* RECORD EXCERPTS:
++++++++++++++++++++
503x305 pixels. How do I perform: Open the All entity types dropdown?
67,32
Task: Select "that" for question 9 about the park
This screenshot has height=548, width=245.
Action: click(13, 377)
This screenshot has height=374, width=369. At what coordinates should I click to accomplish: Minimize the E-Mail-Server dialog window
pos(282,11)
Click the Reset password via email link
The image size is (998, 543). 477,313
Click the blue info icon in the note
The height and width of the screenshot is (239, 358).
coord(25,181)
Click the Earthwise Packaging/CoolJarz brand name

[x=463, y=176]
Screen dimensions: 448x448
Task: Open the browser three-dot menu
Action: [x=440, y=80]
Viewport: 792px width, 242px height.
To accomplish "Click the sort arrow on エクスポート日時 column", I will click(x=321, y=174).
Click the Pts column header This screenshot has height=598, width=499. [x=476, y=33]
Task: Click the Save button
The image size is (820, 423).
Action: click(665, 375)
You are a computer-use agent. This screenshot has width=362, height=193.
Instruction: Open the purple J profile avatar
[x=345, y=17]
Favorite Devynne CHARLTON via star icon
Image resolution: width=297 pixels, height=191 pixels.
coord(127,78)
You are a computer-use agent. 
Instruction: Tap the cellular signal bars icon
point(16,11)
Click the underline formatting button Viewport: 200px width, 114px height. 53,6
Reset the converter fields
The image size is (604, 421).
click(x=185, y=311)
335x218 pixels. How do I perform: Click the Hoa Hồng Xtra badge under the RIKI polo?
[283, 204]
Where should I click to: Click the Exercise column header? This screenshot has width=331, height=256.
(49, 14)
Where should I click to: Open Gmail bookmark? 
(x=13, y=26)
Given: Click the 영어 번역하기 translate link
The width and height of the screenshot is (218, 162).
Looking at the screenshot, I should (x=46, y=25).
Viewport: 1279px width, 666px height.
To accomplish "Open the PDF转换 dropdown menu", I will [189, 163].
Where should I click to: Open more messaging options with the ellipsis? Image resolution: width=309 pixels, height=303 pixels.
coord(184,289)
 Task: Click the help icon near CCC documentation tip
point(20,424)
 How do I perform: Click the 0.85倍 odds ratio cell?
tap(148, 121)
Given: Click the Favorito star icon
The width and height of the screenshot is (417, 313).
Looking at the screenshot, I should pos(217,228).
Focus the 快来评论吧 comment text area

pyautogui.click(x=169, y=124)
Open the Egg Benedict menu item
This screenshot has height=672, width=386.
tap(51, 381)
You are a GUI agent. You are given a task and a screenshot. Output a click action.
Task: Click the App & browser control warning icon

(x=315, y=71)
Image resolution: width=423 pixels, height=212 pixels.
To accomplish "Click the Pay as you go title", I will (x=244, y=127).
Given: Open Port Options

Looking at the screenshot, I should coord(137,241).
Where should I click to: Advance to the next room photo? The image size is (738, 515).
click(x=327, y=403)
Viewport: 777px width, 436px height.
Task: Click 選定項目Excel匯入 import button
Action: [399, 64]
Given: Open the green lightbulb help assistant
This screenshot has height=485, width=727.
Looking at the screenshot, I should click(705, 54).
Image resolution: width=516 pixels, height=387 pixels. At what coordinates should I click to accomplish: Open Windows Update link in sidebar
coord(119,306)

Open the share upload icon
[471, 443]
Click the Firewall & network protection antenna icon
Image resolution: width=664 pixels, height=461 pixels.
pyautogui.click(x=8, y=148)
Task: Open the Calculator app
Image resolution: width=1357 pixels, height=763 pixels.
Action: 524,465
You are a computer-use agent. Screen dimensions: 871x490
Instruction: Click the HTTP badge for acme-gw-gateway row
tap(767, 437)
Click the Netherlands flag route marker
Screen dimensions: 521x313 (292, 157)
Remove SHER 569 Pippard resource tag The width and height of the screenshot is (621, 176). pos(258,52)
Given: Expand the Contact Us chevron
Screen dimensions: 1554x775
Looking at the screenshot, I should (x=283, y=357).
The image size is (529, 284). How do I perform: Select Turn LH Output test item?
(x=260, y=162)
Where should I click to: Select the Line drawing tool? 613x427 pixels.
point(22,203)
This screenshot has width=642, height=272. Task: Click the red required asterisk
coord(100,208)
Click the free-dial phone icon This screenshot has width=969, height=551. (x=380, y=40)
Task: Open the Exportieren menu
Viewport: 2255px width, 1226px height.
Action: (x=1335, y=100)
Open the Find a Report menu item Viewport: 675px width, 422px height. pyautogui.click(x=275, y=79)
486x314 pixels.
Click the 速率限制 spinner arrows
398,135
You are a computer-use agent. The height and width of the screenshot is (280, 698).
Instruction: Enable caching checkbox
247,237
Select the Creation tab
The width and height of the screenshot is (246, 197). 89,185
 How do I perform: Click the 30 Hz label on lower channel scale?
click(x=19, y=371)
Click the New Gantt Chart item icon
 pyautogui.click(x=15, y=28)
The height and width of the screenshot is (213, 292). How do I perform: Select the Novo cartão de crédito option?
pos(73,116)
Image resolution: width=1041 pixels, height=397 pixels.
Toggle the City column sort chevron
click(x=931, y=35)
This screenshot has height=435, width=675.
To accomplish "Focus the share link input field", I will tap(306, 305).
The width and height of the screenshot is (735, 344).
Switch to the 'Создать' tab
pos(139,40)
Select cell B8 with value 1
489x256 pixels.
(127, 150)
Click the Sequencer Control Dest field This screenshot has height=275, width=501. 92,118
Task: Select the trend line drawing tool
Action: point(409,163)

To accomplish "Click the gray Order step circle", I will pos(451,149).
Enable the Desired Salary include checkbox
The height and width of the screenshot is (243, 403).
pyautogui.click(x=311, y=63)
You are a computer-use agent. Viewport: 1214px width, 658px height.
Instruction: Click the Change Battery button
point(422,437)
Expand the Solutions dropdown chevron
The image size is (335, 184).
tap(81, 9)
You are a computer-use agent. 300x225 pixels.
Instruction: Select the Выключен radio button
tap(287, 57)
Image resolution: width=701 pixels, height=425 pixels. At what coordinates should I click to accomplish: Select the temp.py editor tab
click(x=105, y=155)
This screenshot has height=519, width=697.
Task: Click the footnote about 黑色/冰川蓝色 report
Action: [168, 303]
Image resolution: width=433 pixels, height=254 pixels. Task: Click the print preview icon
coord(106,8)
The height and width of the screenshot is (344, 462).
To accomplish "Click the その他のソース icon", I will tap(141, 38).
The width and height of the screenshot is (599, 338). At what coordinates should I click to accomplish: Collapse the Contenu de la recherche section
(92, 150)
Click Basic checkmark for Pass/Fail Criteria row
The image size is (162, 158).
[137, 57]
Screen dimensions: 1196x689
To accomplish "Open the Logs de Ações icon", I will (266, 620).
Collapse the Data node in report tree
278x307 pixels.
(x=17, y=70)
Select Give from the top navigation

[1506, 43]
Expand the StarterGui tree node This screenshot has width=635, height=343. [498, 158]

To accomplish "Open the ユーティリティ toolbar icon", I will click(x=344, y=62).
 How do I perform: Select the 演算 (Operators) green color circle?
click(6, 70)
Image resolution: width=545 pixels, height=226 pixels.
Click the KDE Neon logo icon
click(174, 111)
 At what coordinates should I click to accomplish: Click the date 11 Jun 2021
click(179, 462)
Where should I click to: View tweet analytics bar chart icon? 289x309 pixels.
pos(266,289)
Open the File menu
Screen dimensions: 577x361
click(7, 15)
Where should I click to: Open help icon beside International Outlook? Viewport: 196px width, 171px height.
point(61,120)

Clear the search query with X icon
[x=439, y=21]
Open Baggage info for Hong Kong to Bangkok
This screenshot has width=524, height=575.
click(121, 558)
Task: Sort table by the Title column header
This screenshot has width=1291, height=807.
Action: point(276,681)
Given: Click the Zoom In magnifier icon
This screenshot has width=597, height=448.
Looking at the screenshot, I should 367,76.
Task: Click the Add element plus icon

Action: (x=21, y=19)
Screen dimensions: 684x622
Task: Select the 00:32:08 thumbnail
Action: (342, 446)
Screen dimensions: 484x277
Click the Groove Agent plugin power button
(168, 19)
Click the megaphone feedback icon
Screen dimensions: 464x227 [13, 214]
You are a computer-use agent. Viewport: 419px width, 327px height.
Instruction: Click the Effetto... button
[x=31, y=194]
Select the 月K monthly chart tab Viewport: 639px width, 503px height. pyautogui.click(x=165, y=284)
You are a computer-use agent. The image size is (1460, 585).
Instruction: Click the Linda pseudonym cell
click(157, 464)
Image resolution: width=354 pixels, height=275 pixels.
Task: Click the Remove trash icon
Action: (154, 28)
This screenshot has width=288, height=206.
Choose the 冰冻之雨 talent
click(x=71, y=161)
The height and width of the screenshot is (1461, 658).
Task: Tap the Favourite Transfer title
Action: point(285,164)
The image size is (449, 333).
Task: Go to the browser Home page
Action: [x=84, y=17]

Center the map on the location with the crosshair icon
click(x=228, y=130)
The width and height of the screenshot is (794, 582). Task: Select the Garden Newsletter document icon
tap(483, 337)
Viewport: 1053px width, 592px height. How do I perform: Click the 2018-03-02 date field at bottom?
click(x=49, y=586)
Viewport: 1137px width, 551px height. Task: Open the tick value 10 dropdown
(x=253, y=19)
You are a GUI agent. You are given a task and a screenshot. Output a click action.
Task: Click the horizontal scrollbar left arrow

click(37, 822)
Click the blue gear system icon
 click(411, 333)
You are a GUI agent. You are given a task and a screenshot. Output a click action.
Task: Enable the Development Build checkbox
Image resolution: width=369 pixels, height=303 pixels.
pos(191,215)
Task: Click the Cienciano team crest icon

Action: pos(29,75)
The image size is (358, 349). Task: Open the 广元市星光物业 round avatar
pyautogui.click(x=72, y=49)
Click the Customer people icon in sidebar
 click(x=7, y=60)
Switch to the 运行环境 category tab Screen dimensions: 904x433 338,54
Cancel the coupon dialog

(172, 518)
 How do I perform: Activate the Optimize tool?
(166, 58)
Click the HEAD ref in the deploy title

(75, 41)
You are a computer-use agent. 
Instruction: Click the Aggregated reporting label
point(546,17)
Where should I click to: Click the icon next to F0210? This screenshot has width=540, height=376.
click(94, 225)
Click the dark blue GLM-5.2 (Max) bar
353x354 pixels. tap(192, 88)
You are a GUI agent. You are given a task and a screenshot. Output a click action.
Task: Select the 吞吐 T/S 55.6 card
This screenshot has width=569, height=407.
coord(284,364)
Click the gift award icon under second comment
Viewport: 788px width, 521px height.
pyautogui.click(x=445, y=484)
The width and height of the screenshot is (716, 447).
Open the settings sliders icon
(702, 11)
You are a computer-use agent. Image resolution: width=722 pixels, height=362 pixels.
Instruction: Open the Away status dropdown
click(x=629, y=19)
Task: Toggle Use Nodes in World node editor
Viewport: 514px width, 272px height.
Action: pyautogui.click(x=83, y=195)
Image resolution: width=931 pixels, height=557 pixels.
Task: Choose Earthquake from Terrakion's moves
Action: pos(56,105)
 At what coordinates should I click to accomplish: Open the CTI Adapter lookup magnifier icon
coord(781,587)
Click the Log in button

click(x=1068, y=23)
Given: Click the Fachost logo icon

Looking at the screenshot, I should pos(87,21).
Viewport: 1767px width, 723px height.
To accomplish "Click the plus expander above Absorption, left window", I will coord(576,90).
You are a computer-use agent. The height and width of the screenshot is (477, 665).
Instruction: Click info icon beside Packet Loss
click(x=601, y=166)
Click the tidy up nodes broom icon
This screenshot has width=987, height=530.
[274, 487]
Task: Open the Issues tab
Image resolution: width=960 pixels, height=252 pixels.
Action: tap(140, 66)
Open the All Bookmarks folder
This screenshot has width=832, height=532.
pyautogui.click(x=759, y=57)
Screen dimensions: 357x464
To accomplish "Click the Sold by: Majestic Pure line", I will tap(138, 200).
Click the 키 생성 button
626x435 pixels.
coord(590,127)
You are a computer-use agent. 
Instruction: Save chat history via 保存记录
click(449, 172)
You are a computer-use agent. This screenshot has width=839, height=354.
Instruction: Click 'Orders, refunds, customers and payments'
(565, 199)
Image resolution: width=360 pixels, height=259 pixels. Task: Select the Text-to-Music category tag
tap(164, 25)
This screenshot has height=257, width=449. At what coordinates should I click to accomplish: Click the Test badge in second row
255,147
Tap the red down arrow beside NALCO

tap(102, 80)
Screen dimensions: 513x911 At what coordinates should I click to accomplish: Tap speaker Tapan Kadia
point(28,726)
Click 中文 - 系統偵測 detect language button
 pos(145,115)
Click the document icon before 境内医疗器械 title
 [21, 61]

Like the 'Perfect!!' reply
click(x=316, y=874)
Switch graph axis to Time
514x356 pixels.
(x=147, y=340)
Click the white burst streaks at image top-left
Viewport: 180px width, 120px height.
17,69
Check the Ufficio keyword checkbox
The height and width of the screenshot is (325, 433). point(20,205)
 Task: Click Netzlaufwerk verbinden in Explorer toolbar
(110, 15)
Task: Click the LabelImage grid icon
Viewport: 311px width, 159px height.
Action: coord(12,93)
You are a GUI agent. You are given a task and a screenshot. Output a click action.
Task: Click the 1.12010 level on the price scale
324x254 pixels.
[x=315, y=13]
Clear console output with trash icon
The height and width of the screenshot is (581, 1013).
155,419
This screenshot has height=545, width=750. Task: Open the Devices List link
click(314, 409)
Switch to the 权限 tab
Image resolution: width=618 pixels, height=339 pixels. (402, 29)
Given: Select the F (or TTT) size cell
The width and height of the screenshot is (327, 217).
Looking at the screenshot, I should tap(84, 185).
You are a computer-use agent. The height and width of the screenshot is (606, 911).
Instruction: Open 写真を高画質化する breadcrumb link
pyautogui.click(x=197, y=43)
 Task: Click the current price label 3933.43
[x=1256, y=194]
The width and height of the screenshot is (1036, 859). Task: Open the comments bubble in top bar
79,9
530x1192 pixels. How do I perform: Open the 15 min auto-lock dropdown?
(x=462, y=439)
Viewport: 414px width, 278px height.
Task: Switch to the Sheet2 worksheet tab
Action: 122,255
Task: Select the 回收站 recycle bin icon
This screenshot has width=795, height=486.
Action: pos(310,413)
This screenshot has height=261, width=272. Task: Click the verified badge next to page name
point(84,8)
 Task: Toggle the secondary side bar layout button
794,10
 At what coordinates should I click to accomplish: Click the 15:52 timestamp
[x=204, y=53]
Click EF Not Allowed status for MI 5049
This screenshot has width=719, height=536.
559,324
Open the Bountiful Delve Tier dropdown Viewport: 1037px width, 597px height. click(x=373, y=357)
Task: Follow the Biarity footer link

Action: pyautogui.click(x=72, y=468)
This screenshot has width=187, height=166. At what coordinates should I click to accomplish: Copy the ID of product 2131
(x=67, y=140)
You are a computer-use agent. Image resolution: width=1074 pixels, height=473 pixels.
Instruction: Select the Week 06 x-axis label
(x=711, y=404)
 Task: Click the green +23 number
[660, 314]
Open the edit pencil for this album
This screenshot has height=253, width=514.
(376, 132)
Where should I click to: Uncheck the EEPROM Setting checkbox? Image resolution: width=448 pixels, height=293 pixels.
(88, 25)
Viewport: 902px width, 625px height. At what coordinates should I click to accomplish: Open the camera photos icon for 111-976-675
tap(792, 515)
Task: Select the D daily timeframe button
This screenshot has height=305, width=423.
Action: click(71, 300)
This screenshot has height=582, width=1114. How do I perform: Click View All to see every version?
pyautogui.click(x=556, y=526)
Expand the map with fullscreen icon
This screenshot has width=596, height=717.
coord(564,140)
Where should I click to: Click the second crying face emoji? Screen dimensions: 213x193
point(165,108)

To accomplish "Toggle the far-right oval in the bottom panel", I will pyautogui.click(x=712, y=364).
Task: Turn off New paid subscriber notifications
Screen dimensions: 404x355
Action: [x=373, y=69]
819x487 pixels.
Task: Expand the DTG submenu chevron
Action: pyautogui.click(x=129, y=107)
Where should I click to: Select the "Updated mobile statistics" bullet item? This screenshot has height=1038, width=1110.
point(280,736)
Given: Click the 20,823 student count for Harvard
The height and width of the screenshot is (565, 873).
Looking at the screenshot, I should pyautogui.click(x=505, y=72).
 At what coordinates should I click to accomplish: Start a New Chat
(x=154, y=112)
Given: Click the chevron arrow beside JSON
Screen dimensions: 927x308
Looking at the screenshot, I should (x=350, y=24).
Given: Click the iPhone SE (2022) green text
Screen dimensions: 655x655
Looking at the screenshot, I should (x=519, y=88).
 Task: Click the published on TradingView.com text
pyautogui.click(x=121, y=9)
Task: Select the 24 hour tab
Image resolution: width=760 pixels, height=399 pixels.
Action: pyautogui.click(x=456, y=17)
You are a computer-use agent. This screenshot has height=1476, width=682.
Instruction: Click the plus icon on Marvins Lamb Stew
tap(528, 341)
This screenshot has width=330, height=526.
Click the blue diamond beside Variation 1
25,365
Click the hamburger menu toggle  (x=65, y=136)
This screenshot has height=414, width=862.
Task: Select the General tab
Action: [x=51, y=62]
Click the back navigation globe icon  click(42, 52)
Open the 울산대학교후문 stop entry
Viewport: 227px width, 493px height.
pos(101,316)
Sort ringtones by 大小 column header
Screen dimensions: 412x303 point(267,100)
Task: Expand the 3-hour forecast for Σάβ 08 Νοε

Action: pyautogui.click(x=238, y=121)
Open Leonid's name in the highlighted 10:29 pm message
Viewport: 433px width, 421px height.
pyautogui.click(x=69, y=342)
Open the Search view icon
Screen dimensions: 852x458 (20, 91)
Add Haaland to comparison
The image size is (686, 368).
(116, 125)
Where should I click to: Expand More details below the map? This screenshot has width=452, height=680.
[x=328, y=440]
++++++++++++++++++++
* TASK DIRECTIONS:
Please write out the material word for word from its first line through the line holding "Viewport: 792px width, 242px height.", including both, and no line past it.

* EXERCISE SOLUTION:
503x305 pixels. How do I perform: Open the All entity types dropdown?
67,32
Task: Select "that" for question 9 about the park
This screenshot has height=548, width=245.
Action: click(13, 377)
This screenshot has height=374, width=369. At what coordinates should I click to accomplish: Minimize the E-Mail-Server dialog window
pos(282,11)
Click the Reset password via email link
The image size is (998, 543). 477,313
Click the blue info icon in the note
The height and width of the screenshot is (239, 358).
coord(25,181)
Click the Earthwise Packaging/CoolJarz brand name

[x=463, y=176]
Screen dimensions: 448x448
Task: Open the browser three-dot menu
Action: [x=440, y=80]
Viewport: 792px width, 242px height.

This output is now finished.